题目：Aggregation Bias in Discrete Choice Models
David Brownstone is a Professor of Economics at the School of Social Sciences, University of California, Irvine since 1999. After receiving his Ph.D. in Economics from University of California, Berkeley in 1980, he taught at Princeton University and later spent several years in Sweden (Stockholm School of Economics, and The Industrial Institute for Economic and Social Research). David Brownstone’s main research interests lie in the areas of panel study methodology, discrete choice models, bootstrap methodology, and housing demand. Over the years, he has published widely in such journals as Journal of Choice Modelling, Journal of Urban Economics, Journal of Econometrics, Transportation Research, and Marketing Letters.

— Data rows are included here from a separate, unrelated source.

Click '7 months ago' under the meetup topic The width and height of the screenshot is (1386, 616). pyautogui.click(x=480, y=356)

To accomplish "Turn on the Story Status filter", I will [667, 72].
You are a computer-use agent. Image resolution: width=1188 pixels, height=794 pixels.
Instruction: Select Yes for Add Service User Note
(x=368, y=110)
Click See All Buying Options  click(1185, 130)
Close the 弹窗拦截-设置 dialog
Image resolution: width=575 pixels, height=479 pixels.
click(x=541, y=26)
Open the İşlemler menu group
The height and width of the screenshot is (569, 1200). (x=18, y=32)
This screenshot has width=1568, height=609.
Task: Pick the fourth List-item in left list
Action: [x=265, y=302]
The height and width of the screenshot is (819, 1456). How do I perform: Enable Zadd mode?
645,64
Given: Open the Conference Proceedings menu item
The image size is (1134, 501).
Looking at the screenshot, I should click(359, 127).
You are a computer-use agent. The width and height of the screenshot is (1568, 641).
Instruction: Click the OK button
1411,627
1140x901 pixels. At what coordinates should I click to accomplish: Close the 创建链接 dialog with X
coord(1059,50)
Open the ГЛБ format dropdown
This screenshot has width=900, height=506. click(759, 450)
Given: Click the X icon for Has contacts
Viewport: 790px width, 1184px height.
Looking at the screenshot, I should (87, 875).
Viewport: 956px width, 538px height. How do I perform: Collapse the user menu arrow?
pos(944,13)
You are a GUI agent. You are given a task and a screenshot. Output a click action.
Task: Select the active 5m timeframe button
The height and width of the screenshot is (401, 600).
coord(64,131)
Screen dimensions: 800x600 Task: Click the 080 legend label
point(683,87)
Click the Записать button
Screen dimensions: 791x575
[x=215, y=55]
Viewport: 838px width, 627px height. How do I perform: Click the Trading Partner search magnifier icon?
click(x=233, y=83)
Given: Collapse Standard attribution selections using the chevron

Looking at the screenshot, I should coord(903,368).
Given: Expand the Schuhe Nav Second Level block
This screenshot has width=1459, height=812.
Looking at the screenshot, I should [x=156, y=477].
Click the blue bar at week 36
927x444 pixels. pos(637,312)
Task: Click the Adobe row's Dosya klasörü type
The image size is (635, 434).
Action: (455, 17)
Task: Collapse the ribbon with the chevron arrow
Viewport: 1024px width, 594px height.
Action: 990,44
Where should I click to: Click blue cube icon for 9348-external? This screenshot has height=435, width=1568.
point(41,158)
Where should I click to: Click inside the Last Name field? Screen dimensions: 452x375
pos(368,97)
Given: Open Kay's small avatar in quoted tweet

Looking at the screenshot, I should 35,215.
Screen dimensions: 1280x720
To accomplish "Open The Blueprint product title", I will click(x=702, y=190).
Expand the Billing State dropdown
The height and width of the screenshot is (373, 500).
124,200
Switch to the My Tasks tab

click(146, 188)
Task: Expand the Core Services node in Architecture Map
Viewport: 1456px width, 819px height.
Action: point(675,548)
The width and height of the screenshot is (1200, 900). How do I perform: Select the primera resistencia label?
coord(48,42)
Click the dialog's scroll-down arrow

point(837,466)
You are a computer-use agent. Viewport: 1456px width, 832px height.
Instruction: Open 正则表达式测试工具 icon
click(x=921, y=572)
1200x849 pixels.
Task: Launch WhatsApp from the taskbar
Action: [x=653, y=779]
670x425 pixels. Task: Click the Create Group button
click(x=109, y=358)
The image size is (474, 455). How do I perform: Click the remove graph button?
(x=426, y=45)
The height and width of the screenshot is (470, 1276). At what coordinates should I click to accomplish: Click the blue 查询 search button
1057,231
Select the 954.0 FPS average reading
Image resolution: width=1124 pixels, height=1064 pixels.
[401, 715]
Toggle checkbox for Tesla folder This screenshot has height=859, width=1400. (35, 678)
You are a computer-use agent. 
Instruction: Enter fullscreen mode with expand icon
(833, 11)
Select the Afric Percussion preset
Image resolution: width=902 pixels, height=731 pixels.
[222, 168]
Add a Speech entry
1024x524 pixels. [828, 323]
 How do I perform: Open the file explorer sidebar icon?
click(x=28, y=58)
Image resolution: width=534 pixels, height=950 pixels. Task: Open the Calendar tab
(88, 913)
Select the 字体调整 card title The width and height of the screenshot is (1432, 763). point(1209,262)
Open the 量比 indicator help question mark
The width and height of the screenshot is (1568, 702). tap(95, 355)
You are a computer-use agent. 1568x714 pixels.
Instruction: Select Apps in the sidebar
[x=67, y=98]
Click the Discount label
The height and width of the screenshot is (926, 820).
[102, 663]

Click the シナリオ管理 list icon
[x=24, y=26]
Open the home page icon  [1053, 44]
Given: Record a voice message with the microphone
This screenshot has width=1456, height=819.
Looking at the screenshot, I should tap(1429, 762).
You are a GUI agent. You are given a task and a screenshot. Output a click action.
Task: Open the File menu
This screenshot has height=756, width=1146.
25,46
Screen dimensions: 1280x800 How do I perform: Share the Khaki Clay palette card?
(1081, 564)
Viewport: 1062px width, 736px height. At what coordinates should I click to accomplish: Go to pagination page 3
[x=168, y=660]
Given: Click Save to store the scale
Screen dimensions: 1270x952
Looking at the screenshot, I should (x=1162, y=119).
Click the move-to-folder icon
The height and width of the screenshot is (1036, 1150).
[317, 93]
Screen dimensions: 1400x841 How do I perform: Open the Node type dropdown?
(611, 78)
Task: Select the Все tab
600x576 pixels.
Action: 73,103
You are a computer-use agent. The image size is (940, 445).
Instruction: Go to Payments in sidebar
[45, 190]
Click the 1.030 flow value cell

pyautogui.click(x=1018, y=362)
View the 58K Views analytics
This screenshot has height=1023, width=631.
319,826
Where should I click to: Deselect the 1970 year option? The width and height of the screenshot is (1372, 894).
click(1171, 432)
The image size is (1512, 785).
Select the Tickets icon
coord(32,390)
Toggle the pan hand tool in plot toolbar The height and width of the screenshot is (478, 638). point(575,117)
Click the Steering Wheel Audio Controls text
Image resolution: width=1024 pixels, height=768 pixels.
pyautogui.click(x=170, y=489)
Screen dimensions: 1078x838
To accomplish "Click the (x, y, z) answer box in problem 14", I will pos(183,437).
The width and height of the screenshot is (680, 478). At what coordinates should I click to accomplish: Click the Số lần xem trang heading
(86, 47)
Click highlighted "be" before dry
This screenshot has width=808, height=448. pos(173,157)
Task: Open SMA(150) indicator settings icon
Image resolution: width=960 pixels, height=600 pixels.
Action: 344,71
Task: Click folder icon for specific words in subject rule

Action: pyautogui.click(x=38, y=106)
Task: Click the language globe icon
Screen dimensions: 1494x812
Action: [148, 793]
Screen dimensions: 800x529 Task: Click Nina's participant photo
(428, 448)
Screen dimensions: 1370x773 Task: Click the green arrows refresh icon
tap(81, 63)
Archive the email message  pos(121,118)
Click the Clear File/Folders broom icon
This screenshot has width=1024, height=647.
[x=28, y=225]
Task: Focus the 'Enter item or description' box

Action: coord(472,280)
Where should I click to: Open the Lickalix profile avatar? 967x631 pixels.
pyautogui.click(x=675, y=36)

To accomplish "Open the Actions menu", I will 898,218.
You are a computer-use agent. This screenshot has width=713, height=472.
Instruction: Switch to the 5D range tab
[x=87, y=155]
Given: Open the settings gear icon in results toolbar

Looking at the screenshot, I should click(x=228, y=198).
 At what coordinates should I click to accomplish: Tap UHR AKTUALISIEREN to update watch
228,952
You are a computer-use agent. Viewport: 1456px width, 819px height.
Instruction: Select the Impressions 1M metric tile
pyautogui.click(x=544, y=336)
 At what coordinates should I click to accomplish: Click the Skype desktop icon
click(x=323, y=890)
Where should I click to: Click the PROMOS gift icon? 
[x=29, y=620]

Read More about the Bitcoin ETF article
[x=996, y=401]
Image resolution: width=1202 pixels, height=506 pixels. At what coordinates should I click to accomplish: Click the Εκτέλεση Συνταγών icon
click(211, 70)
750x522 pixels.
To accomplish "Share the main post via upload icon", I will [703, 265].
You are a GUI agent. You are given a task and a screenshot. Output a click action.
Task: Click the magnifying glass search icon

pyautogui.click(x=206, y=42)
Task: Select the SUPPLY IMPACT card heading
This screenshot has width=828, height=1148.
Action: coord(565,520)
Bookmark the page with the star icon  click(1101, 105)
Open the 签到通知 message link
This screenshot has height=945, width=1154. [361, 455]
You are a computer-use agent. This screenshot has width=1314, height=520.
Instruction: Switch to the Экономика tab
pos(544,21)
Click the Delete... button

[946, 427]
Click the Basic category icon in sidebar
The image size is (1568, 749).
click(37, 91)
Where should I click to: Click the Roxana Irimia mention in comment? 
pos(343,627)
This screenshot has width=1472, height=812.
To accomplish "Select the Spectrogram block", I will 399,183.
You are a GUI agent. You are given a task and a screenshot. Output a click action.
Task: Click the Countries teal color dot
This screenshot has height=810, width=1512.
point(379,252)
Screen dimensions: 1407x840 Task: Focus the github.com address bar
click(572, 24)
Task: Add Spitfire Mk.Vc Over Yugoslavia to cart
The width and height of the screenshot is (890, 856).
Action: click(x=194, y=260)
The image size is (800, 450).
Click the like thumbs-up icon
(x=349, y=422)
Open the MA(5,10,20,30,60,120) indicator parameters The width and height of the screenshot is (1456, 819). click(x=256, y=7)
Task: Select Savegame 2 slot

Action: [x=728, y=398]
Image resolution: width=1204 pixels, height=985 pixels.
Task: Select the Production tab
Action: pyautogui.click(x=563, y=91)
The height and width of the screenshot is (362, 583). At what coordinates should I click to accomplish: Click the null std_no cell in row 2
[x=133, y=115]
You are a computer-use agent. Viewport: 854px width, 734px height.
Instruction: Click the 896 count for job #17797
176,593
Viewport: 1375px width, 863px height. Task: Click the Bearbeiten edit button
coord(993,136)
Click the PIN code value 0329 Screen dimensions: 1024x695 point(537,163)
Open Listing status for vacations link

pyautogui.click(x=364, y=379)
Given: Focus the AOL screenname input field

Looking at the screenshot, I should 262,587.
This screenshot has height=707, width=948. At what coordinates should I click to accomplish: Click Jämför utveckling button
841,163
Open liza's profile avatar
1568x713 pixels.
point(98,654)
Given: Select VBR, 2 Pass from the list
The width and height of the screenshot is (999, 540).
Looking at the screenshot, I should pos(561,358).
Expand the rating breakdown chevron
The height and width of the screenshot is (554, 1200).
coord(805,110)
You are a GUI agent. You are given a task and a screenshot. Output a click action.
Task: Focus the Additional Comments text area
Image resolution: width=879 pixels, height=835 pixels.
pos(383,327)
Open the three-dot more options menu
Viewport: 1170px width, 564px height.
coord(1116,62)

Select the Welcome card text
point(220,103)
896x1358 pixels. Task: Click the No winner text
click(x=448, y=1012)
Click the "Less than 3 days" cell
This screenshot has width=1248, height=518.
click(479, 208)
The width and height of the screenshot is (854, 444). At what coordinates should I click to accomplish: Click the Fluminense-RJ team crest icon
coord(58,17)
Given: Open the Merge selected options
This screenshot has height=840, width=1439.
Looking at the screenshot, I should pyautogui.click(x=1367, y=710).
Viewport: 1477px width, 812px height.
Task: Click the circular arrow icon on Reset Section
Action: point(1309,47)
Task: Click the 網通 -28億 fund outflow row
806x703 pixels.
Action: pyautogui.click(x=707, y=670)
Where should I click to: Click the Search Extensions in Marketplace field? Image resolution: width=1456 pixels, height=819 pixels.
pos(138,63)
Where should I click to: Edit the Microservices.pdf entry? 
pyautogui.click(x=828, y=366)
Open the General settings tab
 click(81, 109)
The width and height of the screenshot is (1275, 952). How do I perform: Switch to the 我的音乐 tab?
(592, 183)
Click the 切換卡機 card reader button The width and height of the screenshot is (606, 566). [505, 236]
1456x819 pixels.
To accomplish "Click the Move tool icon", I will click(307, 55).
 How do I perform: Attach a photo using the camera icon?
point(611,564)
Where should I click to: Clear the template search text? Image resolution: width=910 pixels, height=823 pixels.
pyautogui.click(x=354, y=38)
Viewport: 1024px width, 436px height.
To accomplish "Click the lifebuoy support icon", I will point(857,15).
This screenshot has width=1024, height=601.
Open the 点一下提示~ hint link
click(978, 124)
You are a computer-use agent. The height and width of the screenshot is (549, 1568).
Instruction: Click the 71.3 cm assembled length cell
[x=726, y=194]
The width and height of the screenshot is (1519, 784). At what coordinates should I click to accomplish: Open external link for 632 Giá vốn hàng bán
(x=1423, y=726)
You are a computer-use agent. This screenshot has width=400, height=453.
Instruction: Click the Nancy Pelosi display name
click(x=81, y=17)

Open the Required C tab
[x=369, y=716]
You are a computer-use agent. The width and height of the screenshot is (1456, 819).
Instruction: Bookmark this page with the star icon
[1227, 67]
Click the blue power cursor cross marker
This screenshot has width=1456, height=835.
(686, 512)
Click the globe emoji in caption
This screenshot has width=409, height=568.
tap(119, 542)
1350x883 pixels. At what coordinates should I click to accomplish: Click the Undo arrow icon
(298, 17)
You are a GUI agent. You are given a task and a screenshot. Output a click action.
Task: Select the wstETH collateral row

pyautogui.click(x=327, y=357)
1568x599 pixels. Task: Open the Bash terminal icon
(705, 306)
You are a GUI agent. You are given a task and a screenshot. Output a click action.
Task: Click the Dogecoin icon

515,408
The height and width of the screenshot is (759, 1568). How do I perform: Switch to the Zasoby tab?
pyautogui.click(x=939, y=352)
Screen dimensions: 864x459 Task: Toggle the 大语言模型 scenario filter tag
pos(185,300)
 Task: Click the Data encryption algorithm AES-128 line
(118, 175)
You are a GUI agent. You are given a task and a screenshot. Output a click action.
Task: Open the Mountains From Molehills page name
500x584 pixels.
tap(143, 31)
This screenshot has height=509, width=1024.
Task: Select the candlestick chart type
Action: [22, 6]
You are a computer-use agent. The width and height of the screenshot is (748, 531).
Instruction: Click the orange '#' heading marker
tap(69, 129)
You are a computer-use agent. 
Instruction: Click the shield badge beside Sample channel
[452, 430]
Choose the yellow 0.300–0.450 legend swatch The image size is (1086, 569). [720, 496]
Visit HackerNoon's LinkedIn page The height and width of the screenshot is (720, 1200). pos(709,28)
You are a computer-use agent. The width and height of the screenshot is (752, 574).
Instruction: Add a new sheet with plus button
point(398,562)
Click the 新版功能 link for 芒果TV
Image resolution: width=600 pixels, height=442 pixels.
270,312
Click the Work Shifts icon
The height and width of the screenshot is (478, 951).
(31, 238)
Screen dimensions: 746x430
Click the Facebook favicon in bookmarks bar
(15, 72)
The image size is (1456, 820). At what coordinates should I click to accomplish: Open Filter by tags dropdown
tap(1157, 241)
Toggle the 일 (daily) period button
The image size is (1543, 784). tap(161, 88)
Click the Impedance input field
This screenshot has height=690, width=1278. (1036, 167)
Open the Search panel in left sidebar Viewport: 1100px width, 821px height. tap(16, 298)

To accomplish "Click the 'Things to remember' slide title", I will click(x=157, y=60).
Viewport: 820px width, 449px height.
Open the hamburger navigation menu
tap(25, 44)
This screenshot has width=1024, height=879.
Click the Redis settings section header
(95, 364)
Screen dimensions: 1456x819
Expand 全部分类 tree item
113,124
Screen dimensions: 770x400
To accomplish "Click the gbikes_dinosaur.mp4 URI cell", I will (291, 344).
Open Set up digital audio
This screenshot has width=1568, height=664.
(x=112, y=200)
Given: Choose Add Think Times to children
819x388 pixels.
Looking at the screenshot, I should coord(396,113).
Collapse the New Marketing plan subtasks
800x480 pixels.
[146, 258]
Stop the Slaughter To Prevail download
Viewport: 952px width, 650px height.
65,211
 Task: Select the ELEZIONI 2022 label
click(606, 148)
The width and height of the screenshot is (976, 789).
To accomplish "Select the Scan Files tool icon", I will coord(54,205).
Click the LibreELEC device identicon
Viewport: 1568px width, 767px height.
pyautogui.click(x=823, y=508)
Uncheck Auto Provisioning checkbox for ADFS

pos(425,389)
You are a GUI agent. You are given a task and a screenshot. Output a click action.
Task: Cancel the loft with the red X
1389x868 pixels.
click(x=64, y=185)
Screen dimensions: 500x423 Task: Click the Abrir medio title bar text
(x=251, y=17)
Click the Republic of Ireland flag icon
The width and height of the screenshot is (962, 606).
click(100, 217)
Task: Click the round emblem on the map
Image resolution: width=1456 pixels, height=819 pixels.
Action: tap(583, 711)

This talk will start with an overview of missing data problems in applied econometrics, and I will argue that we do not pay enough attention to these problems. The main part of the talk examines the common practice of aggregating choice alternatives within discrete choice models. We carry out a Monte Carlo study based on realistic vehicle choice data for sample sizes ranging from 500 – 10,000 individuals. We consider methods for aggregation proposed by McFadden (1978) and Brownstone and Li (2014) as well as the more commonly used methods of choosing a representative disaggregate alternative or averaging the attributes across disaggregate alternatives. The results show that only the “broad choice” aggregation method proposed by Brownstone and Li provides unbiased parameter estimates and confidence bands. Finally, we apply these aggregation methods to study households’ choices of new 2008 model vehicles from the National Household Travel Survey (NHTS) where 1120 unique vehicles are aggregated into 235 make/model classes. Consistent with our Monte Carlo results we find large differences between the resulting estimates across different aggregation methods.